-- Trecho para leitura --
-- -- --

Folha de S. Paulo
Só acordos programáticos e instituições de
controle fortes impedirão que governos de coalização degenerem em predação
"Não se assuste, é o governo que
cai." "Mas eu ouço aclamações..." "Então é o governo que
sobe. Não se assuste. Amanhã é dia de cumprimentá-lo!"
A imprensa tem noticiado a criação de dez
novas pastas ministeriais, um aumento de 40%, número que será provavelmente
ampliado. Sim, os partidos da base potencial do governo "querem um
carinho", como afirmou um senador do PT. A expectativa é que a
distribuição das pastas irá reger-se pela realpolitik de governos de coalizão.
Ou, pelo menos, deveria: dela dependerá a governabilidade futura.
Governos de coalizão são encontrados em 80% dos sistemas parlamentaristas e em mais da metade dos presidencialistas e semipresidencialistas; são a regra mais que exceção, ainda que para alguns analistas pareça uma patologia institucional. E ela implica em partilha de poder —o que na prática se manifesta na distribuição do portfólio ministerial e de postos de comando nas estatais.

-- -- --

-- Dados registrados --
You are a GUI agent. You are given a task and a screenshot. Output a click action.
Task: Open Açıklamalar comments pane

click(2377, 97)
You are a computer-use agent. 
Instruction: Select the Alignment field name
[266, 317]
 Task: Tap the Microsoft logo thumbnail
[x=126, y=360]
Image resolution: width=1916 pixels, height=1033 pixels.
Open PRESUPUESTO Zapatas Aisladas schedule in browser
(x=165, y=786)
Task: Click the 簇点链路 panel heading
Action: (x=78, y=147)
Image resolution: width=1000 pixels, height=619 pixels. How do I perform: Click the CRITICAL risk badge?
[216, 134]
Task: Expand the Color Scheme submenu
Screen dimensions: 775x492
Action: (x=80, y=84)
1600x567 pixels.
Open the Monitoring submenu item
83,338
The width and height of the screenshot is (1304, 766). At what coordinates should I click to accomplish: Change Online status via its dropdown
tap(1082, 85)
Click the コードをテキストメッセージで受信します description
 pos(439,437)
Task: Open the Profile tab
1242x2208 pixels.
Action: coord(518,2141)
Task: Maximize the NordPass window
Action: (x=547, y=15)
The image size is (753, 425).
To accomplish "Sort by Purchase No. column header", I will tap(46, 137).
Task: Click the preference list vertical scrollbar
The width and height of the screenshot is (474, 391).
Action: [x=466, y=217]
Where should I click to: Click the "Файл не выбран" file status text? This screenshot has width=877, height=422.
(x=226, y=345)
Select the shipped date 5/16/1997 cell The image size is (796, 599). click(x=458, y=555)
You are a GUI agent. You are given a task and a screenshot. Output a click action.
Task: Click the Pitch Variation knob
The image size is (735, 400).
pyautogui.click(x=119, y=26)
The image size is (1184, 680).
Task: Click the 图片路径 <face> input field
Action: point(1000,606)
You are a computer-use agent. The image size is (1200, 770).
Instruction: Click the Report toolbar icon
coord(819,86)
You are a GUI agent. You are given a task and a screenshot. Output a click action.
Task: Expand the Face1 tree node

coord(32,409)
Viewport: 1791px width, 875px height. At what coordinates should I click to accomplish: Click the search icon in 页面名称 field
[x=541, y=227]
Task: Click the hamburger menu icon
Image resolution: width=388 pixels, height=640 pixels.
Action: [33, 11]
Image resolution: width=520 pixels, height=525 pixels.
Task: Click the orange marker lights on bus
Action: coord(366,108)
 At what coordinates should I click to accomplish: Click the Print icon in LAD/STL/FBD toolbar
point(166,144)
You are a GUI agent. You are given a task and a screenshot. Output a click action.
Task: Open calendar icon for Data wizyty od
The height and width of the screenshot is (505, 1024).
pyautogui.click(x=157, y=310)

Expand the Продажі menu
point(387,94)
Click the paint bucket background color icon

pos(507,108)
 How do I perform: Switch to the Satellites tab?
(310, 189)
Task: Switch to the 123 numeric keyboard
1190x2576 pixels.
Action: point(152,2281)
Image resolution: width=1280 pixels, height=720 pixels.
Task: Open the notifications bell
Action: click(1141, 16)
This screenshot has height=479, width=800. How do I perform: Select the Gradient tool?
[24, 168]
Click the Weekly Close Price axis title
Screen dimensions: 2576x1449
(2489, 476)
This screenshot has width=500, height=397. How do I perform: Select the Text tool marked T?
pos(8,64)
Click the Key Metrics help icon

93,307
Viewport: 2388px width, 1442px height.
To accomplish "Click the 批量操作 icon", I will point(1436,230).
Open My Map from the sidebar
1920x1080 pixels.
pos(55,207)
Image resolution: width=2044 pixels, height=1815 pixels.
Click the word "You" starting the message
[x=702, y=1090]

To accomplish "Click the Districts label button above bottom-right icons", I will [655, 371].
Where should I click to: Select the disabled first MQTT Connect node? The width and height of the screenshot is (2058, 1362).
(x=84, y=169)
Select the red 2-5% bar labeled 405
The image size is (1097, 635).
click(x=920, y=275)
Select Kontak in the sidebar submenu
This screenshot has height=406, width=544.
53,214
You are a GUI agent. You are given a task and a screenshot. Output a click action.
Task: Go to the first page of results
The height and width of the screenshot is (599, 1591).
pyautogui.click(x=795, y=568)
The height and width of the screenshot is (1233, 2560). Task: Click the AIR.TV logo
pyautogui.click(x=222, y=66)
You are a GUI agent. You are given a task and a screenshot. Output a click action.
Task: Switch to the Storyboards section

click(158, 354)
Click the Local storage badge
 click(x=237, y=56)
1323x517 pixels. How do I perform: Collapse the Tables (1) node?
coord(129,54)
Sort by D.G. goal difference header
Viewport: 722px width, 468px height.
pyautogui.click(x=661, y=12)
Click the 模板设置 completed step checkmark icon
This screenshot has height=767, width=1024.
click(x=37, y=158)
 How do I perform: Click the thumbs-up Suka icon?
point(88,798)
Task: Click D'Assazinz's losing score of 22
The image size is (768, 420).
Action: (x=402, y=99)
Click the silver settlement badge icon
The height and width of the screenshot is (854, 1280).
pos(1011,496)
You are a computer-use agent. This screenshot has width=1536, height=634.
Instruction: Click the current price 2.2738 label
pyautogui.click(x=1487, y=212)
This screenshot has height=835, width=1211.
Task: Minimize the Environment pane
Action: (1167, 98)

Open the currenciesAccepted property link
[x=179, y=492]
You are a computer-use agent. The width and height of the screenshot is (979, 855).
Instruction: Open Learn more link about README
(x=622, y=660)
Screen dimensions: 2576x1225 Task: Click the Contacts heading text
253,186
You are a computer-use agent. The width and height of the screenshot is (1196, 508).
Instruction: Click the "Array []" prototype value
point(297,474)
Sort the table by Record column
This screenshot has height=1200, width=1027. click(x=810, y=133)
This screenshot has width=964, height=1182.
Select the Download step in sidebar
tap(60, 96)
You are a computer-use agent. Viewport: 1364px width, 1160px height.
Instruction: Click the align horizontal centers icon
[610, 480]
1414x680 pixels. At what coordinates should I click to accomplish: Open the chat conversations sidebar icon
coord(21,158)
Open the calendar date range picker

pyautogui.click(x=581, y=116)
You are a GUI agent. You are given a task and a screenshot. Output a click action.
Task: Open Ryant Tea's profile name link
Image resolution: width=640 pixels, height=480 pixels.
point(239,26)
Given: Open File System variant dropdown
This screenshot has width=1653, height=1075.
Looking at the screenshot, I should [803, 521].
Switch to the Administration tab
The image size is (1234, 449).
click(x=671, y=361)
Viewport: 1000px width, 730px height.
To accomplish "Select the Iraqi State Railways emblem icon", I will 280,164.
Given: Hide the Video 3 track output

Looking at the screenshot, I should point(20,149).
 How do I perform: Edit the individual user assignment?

-- -- --

-- Conjunto de tarefas --
[1] Responda a estas perguntas sobre o texto a respeito de governos de coalizão:
(a) Quantas novas pastas ministeriais a imprensa tem noticiado?
(b) Em que porcentagem dos sistemas parlamentaristas se encontram governos de coalizão?
(c) Segundo o texto, como a partilha de poder se manifesta na prática?
[2] Escreva a continuação do texto sobre governos de coalizão a partir da última frase apresentada.

-- Resultados em ordem --
[1]
(a) Dez novas pastas ministeriais.
(b) Em 80% dos sistemas parlamentaristas.
(c) Na distribuição do portfólio ministerial e de postos de comando nas estatais.

[2]
Mas o horror às coalizões não denota apenas
desconhecimento. Entre nós, ela tem ancoragem real no atávico governismo,
pintado com escárnio por Machado de Assis em "Esaú e Jacó", de onde
retiro o diálogo citado, e na sua associação com a corrupção e a captura de
rendas.
Nos governos anteriores do PT, o número de
ministérios era disparado o maior da América Latina e mais que o dobro da média
europeia, atingindo 39 sob Dilma. Veja aqui.
Na Europa, no período 1944 a 2005, metade dos gabinetes tinha menos de 17
pastas ministeriais, como mostraram I. H.
Indridason e Shaun Bowler.
Para esses pesquisadores, o tamanho dos gabinetes é função da intensidade dos
conflitos no interior dos partidos e entre eles.
Em países onde o conflito —não só
partidário, mas também tribal— é intenso e o império da lei, débil, o gabinete
converte-se em ruidosa assembleia: são 71 ministérios em Uganda, 54 na Nigéria
etc. Leonardo Arriola (UC-Berkeley) argumenta que, nesses casos, os ministérios
hiperdimensionados evitam a escalada violenta de conflitos: o preço da
governabilidade é assim a partilha
predatória da máquina pública.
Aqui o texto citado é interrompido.